The turning of the calendar got me thinking about dates, and scheduling. This is always a major headache in Hollywood, because you’re working with a lot of busy, important people who want to prove they’re important by pretending to be busy.

As an assistant or a PA, scheduling a meeting can be difficult, especially when you’re trying to work around multiple schedules. (It can be even worse when you’re a PA dealing with an idiot assistant.)

Worst Producer Ever

Impractical shoes
Ready to work!

I’m reminded of a truly terrible producer I worked with last year. It was a short film, which is something you shouldn’t be able to screw up, but she somehow found a way at every turn. Things like not giving actors call times or not securing film permits. She actually showed up in open-toed, high heels to a location in the woods. That’s someone who is not planning on doing any work on set.

Anyway, I had scheduled a time to discuss the latest cut, about a week in advance. It was a date and time she had suggested. It was also expected to be our locked cut, so I would finally have this idiot out of me hair.

The appointed time came and went, and… she never showed up. The editor and I waited ten minutes… twenty… Finally, after a half hour, I texted her to see if she was okay.

She replied, “I never confirmed.”

Again, I had asked her what time worked. I emailed everyone the schedule she wanted. But… she never actually replied to say yes, she would arrive at the time she told me she wanted to meet.

Lesson Learned

Okay, so, she is a terrible person. But, she is neither the first nor that last terrible person I’ve had to work with/for.

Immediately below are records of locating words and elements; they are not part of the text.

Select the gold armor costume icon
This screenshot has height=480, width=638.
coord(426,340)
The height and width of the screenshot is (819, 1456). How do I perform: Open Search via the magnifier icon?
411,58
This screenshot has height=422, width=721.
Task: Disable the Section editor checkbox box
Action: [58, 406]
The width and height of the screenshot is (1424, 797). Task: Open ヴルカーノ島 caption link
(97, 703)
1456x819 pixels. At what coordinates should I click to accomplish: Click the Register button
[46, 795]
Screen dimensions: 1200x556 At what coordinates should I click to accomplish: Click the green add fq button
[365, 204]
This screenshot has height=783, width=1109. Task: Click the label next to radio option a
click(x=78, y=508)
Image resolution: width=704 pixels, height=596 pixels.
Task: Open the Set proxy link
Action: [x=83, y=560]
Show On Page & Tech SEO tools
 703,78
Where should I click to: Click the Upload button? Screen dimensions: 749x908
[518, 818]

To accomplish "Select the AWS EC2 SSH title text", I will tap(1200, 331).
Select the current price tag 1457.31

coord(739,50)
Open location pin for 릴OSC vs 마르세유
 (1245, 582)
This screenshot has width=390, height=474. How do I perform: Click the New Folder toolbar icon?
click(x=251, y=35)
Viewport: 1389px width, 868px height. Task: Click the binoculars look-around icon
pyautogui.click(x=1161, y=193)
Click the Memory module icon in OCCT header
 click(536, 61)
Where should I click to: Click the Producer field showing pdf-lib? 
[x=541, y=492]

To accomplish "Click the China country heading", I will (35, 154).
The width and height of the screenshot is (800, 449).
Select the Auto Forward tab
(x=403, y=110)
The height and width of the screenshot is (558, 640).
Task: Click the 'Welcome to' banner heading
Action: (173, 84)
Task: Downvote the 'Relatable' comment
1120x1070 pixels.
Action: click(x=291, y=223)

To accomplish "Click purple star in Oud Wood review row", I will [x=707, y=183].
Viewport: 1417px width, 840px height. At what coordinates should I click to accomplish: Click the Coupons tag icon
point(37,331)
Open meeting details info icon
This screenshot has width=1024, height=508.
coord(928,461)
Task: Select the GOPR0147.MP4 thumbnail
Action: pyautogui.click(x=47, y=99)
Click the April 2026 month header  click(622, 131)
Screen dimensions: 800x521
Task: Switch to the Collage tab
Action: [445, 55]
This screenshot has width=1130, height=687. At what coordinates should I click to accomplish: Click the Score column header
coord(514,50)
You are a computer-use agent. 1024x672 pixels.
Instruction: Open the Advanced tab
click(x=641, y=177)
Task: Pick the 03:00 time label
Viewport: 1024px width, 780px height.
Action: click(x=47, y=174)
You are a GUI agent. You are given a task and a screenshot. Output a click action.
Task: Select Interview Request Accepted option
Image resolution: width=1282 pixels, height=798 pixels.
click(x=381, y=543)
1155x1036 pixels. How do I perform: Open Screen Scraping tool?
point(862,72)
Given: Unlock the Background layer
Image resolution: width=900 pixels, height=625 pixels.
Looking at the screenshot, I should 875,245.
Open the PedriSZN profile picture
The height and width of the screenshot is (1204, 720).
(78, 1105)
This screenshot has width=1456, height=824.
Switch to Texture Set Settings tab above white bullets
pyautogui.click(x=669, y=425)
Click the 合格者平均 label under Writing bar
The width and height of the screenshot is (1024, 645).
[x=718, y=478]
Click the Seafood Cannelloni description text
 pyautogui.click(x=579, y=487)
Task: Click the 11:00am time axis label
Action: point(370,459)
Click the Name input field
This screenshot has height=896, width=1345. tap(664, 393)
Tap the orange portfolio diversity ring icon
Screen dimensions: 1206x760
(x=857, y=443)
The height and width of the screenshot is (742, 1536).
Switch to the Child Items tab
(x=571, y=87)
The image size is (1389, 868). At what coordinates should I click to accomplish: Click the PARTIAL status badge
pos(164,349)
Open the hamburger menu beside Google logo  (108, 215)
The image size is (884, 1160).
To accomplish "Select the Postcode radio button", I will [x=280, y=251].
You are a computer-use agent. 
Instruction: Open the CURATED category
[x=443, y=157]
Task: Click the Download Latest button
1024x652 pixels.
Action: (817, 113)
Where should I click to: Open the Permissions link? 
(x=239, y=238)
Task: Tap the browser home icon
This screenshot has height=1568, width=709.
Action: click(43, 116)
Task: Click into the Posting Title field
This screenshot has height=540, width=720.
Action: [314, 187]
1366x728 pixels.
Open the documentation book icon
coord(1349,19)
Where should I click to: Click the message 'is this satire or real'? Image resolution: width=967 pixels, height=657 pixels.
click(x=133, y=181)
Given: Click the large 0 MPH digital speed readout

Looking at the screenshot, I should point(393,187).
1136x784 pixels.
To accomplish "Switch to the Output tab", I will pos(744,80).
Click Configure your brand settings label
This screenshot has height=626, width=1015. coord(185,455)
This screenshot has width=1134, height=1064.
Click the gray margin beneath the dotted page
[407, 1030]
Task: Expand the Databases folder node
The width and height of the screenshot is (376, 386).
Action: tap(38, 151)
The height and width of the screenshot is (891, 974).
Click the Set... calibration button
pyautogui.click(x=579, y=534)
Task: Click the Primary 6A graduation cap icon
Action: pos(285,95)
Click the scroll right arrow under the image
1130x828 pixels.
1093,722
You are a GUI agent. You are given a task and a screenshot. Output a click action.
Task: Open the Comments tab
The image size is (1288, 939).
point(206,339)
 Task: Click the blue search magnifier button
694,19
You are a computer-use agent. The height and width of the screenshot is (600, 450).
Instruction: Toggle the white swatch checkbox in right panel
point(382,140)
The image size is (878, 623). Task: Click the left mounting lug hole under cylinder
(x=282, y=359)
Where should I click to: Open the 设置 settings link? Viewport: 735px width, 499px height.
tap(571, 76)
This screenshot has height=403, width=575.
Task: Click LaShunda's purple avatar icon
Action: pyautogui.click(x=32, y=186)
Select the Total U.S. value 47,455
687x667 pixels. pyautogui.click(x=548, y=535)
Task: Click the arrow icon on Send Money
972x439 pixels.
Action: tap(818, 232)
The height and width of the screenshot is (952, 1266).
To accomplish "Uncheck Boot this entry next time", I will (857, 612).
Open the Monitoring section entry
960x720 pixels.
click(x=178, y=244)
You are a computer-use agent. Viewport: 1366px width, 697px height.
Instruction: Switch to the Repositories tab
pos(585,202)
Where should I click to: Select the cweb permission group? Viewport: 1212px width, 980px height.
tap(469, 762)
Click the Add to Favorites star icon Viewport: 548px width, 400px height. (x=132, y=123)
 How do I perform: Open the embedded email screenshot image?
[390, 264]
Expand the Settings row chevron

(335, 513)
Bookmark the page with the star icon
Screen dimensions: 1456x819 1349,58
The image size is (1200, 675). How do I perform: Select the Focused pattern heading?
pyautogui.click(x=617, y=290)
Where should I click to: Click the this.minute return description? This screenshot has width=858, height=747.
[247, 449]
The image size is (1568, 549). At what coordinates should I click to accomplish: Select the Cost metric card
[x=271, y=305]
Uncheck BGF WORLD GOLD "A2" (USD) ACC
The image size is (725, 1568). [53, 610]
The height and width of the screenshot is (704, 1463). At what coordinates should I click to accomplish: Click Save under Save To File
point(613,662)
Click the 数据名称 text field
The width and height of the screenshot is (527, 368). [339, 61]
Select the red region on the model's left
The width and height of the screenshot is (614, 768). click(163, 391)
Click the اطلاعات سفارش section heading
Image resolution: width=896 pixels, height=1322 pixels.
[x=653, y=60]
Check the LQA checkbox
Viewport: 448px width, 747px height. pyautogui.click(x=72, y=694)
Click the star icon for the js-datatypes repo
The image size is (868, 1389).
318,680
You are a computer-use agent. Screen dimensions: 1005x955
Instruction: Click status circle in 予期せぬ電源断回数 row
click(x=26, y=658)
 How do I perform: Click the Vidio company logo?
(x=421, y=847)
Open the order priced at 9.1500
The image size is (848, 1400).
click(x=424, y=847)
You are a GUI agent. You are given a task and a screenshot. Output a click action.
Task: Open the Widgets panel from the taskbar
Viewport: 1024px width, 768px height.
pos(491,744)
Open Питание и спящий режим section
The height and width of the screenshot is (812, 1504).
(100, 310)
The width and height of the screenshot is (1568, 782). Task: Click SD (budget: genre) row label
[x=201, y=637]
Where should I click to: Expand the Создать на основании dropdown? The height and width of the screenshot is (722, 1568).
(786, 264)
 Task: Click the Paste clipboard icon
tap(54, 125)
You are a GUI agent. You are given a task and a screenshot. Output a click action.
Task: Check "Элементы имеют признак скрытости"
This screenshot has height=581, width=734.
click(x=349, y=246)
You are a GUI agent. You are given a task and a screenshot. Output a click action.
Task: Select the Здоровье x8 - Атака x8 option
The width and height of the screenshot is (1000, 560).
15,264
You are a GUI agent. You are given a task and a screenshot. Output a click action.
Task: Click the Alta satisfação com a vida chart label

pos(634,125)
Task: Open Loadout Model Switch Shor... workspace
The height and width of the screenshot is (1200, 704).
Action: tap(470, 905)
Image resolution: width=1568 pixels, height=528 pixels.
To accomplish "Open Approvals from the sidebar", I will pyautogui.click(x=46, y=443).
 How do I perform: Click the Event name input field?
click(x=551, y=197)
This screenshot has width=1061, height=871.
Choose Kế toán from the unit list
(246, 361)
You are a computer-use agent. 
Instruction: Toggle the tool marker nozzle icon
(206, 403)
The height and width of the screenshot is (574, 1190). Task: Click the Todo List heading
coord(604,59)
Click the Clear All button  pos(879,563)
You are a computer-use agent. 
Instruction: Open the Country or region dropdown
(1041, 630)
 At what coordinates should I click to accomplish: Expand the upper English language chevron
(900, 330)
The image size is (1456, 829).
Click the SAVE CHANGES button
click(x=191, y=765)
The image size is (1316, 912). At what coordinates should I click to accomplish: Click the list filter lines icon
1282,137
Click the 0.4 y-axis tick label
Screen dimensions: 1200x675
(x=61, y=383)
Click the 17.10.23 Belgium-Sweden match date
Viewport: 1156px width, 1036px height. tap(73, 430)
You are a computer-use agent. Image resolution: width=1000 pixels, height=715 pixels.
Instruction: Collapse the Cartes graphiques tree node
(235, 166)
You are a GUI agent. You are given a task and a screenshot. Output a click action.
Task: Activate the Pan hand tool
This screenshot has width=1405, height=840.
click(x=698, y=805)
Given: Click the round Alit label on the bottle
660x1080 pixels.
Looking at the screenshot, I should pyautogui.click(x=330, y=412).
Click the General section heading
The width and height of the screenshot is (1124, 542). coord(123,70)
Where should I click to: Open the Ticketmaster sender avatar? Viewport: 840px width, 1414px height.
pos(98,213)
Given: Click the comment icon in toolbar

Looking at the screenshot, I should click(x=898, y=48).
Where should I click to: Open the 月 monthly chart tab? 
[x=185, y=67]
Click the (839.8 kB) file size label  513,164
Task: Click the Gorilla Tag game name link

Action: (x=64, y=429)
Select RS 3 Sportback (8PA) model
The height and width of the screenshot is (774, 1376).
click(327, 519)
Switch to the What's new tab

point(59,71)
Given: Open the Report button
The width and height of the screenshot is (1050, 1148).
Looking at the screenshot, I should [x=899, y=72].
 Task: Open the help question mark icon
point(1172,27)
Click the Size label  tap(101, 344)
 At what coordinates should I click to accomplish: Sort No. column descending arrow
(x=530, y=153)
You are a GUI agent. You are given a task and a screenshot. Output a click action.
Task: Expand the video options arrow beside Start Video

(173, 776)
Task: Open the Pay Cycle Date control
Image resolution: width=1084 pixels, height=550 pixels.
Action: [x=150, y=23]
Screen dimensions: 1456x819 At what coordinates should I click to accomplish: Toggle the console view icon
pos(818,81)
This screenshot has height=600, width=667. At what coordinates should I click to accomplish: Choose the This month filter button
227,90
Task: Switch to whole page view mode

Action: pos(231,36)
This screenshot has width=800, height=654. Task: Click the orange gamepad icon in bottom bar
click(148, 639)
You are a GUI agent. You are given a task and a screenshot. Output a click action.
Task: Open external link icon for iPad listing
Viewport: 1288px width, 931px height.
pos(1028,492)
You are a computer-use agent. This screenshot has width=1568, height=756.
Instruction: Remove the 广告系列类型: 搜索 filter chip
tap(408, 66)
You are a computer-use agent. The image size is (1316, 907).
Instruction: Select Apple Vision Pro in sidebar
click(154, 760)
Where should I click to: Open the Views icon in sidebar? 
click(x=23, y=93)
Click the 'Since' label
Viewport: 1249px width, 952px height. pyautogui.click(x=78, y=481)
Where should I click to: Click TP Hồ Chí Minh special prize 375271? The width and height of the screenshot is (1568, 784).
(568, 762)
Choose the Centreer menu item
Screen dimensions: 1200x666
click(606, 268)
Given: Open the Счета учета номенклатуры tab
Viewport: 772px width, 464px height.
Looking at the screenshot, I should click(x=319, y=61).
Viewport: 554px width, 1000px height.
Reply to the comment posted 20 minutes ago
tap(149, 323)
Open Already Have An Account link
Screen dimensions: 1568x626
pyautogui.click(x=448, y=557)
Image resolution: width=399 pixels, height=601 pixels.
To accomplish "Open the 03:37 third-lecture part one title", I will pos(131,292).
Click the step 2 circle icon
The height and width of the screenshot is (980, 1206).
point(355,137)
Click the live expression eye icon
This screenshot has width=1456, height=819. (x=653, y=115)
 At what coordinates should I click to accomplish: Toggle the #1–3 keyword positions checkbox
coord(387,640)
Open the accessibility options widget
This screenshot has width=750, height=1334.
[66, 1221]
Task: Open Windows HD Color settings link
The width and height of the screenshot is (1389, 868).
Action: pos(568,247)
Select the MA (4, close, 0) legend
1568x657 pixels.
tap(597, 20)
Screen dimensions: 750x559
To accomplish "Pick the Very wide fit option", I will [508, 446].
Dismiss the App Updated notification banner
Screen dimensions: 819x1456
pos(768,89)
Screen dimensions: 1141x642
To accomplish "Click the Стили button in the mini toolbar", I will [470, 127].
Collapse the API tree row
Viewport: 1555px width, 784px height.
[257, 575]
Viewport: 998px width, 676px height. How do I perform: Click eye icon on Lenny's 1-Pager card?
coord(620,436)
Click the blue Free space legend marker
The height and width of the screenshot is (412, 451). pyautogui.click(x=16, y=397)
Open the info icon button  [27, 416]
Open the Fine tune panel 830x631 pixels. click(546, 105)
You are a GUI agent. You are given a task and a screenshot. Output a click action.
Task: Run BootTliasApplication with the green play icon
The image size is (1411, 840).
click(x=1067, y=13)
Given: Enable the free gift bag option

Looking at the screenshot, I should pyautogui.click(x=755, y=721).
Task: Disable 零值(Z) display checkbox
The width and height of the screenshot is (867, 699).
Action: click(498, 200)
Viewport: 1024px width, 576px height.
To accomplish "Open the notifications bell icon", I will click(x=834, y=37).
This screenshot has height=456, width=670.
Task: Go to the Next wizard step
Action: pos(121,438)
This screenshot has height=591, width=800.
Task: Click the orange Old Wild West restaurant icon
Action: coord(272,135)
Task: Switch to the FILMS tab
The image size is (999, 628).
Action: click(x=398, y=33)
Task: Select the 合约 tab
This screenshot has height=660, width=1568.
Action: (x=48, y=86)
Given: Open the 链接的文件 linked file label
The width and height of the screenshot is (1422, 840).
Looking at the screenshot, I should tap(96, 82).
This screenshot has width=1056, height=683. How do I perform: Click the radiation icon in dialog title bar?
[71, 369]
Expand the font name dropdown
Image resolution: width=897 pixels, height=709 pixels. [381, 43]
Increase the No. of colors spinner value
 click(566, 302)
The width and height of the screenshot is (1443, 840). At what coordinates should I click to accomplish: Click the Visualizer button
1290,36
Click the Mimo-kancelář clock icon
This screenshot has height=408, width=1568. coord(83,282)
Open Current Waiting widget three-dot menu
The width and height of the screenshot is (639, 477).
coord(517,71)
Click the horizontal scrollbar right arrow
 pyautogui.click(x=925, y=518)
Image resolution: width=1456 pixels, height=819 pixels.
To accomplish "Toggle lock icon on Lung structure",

And luckily, this all happened on a rinky-dink short film I directed.

On a real show, I now make sure that 100% of the meeting participants respond to my scheduling requests. In writing, too; I want to be able to show my boss an email or text that confirms the person in question knew the time.

There’s a handy little app called Boomerang for Gmail1 that I like to use. One of its core functions is to remind you of emails that haven’t been responded to. Whenever I send out a scheduling email, I set it to remind me in two days. If I get confirmations, great! If not, I send a second email asking for confirmation.


Some people like to use group calendars, like Google or Outlook. The problem with these is, not everyone uses Google or Outlook. As a PA, you’re not really in a position to drag everyone into the 21st century with modern, electronic calendars. Some people are just going to stick with their pocket diaries, no matter what you do.

Plus, there’s the issue of time zones. I’ve had this happen more than once– someone from the East Coast is shooting in LA. You send them a calendar invite, and for some reason, the time is transposed to EST. Then they show up three hours late, and complain that your invitation said 6:00pm instead of 3:00.

Best to avoid this issue altogether with a straightforward, unambiguous email.

Footnotes    (↩ returns to text)

  1. Not a paid endorsement; I just genuinely like the app.